Inf1 OP : Lab Sheet Week 6 Q3 - Make your Own CreditCard
Overview

In this question, you are going to build a class representing a credit card. The exercise will give you more practice in manipulating strings. It also requires you to use the Java Calendar API in order to get the current year and month, which in turn will tell you whether a card has expired or not.

In a more realistic implementation, we would do a lot more checking of the validity of things like dates and credit card numbers! However, we won’t bother with such details right now.

Credit Cards

The CreditCard data type will contain the following data:

  • an expiryMonth and an expiryYear, both of type int; these will determine the card’s expiry date.
  • a firstName and a lastName, both of type String; these will determine the name of the card’s account holder.
  • and finally, a ccNumber, the String that holds the card’s number.

You should implement all these as private instance variables.

Here is the API for the class:

public CreditCard(int expiryMonth, int expiryYear, String firstName, String lastName, String ccNumber)

The class constructor; this will set the values for the class’s instance variables. Here’s an example of initializing a new instance of this class:

CreditCard cc1 = new CreditCard(10, 2014, "Bob", "Jones", "1234567890123456");

Notice that we are passing the expiryYear argument as a four-digit number, and that ccNumber is a 16-character string.

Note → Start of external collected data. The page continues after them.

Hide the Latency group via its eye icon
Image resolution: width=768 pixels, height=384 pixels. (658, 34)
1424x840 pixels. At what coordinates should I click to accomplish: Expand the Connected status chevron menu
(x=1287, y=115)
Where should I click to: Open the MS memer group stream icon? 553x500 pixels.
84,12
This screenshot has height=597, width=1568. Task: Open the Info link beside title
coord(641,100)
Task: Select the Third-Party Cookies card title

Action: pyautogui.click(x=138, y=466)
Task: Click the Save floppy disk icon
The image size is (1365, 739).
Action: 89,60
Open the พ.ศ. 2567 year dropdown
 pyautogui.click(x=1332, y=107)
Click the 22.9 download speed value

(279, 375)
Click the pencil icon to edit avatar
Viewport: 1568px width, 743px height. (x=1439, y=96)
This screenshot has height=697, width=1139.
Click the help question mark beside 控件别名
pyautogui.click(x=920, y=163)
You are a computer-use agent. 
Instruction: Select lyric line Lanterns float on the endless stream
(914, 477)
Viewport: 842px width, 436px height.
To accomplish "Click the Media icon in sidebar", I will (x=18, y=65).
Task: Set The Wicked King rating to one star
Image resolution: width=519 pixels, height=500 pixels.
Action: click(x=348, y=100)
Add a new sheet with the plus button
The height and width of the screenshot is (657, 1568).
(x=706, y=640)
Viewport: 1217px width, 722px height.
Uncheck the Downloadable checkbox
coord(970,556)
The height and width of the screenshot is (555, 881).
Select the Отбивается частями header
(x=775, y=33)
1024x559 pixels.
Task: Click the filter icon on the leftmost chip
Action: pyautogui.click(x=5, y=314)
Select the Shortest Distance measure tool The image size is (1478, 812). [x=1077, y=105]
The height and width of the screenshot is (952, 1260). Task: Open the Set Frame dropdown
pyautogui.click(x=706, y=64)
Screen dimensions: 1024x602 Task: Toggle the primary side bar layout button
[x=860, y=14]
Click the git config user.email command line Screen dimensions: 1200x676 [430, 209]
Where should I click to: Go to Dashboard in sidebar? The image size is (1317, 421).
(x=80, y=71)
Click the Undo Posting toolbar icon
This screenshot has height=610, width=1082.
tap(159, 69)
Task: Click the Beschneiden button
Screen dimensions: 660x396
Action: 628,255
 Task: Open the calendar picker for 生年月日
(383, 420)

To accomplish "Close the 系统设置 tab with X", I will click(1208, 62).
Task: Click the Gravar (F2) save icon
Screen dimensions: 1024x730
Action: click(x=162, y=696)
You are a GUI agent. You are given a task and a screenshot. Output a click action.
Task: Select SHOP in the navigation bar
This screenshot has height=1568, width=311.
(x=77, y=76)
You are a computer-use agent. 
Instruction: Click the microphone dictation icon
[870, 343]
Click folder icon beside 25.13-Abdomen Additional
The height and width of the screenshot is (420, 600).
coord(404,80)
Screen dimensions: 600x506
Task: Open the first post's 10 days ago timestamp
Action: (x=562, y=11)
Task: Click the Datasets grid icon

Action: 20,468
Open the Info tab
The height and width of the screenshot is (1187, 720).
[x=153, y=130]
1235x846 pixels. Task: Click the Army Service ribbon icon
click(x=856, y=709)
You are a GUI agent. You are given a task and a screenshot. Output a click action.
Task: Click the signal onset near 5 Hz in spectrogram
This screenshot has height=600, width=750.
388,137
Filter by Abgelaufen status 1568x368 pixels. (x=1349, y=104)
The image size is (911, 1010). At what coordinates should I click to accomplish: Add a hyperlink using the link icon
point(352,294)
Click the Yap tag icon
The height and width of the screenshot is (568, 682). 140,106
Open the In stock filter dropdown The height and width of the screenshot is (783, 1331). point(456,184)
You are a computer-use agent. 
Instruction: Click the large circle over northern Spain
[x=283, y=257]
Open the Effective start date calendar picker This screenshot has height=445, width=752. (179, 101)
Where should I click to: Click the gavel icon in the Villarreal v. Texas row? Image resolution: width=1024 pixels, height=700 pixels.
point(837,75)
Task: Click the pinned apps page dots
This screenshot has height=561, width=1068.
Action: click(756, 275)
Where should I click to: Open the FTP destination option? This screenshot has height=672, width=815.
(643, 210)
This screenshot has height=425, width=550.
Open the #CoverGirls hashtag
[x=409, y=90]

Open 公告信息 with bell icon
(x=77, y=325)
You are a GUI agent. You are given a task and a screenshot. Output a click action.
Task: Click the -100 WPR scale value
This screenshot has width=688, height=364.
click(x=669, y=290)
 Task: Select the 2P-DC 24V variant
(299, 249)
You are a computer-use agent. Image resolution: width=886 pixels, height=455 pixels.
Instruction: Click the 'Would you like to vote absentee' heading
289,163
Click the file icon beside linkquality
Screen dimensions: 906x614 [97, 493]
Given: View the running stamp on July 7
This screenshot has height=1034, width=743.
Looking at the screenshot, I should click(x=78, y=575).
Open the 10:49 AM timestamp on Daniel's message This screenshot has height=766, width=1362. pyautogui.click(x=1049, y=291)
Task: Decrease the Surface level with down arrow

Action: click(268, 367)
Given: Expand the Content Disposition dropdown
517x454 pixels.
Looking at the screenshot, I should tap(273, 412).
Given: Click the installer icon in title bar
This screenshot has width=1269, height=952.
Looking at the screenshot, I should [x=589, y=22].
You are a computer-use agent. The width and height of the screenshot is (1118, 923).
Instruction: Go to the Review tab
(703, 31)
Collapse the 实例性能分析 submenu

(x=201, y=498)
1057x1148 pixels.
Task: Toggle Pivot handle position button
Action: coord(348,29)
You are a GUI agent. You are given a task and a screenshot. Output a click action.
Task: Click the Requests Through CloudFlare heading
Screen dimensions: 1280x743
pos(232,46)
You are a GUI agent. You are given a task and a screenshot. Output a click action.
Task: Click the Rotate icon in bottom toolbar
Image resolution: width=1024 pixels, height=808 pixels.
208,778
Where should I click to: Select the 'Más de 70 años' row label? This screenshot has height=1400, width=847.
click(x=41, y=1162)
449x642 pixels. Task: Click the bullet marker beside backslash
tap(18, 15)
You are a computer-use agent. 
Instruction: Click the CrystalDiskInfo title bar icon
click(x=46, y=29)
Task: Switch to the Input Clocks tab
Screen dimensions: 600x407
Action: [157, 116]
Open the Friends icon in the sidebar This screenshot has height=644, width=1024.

public String formatExpiryDate()
Return the expiry date (month and year) in the format 'MM/YY'. For example, calling formatExpiryDate() on cc1 should return the string "10/14". The month does not need to be zero-padded.
public String formatFullName()
Return the full name of the account holder in the format 'firstName lastName'. For example, calling formatFullName() on cc1 should return the string "Bob Jones".
public String formatCCNumber()
Return the credit card number as a four-block string, where blocks are separated by a single whitespace. For example, calling formatCCNumber() on cc1 should return the string "1234 5678 9012 3456".
public boolean isValid()
Returns true if the expiry date of the credit card is later than the current value provided by the Calendar utility. For example, calling isValid() on cc1 would return true if evaluated at date September 2014 or any prior date.
public String toString()

Returns a multi-line String which contains information such as the credit card number, the account holder, the expiration date and whether the card is valid or not. Here’s an example of the expected output:

Number: 1234 5678 9012 3456
Expiration date: 10/14
Account holder: Bob Jones
Is valid: true

In order to determine the current date, you will need to include the following code in your class definition:

import java.util.Calendar;

Calendar now = Calendar.getInstance();

In order to get the current year, call now.get(Calendar.YEAR); and similarly for the current month.

Warning

Calendar uses zero-based counting for months! So, for example, January is encoded as month 0.

When you write the code for isValid(), do not use the Calendar.after() method; instead, write your own boolean test.

Write a CreditCard class which meets the API above.

In addition, we recommend that you write a client program CreditCardTester. This should contain a main() method which creates some CreditCard objects and calls the methods of these objects.

An automated test has been created for this exercise: CreditCardTest.java.